# outdoor walk-in cooler



## tigerdog (Jan 24, 2008)

Has anyone built (or reasonably purchased) a walk-in cooler for hanging their game? I've thought about building a small building, maybe 6'x6' or 8'x8', but haven't researched what to use for a cooler yet. I had heard about someone who used a refrigeration unit off of a refrigerated semi trailer. If anyone has any advice, I'd like be happy to hear your ideas. Thanks.


----------



## bearhunter (Jan 30, 2009)

call Aagaard Sectional Cooler. in Hawley minn. (Dilworth). minn. he may be able to help.


----------



## Sasha and Abby (May 11, 2004)

I did it a while back. Had one that I could have put 10 deer in and it was expensive to do... If you can find an old unit off a truck, that is preferable. FWIW - I do not gut my deer... I skin and quarter it and put the pieces in a cooler of ice with the plug out. Also fillet the loins and pull the tenderloins. This will allow the meat to drain all the blood out of it. Depending on where you shoot the animal, it may take a day or three for the water to run out clear. Keep adding ice until you get the meat bled out.

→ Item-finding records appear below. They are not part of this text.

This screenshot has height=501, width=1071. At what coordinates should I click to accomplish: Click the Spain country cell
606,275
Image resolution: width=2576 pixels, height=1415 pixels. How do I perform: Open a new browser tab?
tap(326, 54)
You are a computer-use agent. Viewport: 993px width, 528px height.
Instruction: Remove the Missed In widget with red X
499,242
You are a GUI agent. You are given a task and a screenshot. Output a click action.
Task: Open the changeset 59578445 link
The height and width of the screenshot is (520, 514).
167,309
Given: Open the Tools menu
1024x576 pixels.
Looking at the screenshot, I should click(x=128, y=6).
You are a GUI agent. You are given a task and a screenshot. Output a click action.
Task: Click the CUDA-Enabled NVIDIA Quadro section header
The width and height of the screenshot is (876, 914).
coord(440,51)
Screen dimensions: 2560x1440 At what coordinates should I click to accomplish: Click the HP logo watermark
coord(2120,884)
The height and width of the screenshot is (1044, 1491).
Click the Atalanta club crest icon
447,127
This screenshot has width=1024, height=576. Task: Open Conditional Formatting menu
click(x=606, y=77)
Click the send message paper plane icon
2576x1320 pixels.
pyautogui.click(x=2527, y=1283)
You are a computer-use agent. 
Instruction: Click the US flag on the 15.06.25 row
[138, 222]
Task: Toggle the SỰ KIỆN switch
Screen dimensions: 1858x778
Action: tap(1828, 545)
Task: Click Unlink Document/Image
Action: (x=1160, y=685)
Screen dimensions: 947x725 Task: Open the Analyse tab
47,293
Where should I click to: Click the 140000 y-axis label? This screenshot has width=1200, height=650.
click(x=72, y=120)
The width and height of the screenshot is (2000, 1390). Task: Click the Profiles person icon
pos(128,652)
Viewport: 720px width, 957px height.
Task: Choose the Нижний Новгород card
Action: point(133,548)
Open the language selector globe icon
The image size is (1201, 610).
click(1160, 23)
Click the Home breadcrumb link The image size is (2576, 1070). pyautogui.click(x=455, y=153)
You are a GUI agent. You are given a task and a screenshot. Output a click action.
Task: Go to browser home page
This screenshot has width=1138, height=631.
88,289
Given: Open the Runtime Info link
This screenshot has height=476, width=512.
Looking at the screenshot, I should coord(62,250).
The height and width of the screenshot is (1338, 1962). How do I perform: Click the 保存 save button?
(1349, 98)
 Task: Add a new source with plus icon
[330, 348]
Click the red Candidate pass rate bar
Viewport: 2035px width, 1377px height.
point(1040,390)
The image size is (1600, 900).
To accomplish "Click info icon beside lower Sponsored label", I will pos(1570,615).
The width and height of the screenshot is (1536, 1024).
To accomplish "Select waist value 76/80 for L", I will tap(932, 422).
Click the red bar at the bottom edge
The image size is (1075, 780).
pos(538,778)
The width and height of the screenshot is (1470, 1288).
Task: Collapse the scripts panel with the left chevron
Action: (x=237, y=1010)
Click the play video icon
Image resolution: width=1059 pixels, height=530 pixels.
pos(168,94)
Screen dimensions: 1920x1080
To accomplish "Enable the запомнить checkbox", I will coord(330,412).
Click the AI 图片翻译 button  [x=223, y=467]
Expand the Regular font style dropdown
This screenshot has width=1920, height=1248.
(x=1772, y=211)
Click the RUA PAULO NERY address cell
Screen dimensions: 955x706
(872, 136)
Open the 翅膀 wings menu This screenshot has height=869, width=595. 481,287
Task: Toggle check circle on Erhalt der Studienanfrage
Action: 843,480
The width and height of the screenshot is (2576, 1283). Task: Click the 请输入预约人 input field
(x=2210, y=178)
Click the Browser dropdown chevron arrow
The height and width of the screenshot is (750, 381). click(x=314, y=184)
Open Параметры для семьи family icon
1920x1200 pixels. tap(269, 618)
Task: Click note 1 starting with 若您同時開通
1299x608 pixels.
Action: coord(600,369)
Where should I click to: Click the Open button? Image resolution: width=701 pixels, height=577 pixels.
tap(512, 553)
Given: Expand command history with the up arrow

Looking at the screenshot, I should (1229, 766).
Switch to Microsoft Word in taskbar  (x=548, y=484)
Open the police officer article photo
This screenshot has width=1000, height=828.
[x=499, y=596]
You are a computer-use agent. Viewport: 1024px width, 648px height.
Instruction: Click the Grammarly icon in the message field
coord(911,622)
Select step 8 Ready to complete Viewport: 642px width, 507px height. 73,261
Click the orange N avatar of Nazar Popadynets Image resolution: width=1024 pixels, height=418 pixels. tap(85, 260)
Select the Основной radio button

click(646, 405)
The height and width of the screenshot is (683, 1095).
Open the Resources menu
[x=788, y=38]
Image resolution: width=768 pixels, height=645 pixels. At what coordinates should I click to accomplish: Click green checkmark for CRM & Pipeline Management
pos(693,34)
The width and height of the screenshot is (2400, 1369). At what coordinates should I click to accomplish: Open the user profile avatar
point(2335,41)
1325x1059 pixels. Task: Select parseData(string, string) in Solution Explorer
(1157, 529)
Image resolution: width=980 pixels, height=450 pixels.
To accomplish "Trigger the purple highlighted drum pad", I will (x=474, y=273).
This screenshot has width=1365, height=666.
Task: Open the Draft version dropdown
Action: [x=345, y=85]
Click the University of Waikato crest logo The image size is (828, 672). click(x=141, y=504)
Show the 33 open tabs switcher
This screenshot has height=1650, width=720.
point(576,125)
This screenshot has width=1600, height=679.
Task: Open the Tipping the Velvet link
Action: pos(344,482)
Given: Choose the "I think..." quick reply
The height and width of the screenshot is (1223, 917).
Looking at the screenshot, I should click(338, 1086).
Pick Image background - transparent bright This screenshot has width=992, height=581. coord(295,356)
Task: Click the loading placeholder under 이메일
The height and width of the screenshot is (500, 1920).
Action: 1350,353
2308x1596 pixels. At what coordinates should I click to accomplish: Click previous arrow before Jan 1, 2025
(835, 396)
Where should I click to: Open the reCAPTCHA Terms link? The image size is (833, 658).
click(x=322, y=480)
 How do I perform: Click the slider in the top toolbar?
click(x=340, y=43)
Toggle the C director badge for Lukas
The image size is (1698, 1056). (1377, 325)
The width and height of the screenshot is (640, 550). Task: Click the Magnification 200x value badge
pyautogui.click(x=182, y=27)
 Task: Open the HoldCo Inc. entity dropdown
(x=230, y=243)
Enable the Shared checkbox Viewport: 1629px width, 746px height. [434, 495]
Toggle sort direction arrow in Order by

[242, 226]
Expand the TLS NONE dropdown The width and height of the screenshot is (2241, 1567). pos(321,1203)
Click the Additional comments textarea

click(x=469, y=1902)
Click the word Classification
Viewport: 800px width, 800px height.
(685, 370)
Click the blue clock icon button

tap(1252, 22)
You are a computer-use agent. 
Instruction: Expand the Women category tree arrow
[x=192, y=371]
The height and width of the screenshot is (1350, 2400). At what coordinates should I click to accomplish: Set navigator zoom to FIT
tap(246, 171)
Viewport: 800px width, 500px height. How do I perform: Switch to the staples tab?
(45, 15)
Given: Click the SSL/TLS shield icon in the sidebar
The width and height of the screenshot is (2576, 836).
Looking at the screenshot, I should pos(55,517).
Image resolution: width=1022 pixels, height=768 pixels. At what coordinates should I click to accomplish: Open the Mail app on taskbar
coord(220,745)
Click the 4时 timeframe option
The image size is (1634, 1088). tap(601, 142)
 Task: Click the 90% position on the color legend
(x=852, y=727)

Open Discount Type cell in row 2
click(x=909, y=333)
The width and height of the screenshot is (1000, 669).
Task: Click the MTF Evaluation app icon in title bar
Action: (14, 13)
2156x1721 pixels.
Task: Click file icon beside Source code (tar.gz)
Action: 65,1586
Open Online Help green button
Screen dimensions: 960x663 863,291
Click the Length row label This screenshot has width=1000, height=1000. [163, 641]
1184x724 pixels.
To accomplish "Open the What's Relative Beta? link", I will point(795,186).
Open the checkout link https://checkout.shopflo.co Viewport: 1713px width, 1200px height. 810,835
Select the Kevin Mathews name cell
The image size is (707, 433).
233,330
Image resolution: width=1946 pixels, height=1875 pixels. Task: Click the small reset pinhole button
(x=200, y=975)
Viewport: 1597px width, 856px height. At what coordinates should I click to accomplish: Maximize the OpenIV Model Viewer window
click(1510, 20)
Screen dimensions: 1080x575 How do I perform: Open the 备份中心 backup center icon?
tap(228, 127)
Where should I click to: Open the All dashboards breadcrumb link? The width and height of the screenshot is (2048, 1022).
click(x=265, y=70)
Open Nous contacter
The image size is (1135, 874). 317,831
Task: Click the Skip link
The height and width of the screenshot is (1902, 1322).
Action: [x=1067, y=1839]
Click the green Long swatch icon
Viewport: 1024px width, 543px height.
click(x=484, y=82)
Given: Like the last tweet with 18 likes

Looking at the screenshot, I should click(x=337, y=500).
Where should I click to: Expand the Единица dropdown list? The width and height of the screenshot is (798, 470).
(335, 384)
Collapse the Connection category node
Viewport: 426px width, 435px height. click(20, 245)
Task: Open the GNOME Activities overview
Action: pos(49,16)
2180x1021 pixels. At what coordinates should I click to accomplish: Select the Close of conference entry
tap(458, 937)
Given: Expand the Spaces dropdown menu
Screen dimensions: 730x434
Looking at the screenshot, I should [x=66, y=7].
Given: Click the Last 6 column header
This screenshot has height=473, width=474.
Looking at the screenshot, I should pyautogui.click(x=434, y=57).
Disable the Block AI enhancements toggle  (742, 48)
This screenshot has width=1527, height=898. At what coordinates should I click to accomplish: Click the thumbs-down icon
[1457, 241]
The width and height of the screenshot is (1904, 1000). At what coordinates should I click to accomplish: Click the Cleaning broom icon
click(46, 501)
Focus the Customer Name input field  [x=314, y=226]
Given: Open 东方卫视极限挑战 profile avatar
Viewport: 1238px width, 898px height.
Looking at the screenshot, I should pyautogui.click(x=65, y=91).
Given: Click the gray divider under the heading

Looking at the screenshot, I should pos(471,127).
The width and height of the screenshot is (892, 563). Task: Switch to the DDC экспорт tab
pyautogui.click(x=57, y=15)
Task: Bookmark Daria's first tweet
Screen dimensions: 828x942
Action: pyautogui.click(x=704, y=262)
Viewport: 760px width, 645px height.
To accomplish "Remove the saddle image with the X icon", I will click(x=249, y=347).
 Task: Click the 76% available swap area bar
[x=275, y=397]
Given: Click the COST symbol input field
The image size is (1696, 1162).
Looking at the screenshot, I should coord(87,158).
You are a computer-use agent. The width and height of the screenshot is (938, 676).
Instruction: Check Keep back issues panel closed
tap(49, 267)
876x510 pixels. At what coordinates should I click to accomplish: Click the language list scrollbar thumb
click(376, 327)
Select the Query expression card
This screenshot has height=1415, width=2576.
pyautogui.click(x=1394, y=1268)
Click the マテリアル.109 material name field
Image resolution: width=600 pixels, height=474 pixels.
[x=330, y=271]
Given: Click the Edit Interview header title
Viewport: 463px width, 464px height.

It will make the BEST tasting venison you have ever put in your mouth... this coming from someone who used to hang EVERY deer I ever shot for 7-21 days.

Venison could benefit from hanging if it was run up a chute and shocked, then cut and allowed to bleed out until death (like livestock). 
Take it from someone who has done this; if you shoot a domestic heifer or hog, and do not allow the meat to bleed out in ice, it will taste "wild" too...


----------